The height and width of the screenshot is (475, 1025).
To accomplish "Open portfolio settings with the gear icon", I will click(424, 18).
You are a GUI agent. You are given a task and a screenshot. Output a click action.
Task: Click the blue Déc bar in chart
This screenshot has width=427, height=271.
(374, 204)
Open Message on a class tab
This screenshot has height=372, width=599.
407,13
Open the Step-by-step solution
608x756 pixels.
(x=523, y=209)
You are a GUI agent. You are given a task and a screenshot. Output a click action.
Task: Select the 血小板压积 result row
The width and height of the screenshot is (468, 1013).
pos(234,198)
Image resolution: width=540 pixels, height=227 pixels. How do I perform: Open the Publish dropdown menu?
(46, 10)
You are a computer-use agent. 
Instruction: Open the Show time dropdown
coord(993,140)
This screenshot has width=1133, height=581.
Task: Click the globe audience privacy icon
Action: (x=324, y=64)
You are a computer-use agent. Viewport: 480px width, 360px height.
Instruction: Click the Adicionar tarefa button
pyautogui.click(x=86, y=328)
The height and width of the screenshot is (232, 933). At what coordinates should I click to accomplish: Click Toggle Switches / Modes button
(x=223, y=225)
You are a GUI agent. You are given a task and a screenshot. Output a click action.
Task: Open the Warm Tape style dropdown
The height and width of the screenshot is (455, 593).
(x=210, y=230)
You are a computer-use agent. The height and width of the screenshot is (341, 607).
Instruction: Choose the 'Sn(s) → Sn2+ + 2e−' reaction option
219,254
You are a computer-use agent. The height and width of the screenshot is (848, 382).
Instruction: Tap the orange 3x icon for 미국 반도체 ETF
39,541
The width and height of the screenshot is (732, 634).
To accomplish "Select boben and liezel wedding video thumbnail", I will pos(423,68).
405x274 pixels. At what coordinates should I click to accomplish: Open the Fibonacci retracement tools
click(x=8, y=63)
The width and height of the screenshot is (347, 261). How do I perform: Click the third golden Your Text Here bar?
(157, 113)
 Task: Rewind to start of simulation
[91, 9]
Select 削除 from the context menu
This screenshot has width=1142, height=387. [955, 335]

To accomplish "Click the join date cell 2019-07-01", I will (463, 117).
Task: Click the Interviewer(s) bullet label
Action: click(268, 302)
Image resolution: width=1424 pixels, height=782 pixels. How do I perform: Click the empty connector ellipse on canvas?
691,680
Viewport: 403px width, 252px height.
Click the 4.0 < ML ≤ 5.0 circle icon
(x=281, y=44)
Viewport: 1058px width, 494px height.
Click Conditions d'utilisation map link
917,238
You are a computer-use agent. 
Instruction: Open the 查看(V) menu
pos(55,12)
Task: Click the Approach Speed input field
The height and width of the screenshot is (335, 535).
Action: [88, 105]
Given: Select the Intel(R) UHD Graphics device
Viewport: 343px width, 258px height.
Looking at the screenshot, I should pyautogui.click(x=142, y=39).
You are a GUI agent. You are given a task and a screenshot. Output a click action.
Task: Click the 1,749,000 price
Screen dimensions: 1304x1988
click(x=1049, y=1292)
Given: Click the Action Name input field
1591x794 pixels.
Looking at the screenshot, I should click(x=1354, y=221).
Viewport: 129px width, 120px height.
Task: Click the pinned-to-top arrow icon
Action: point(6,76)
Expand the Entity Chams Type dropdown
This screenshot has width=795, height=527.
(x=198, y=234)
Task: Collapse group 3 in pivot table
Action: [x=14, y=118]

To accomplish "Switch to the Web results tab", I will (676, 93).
_ _ _ _ _
Task instructions: Among the lines above, which ones hold the string "input"? Show them.

Solution to this problem:
Task: Click the Approach Speed input field
Given: Click the Action Name input field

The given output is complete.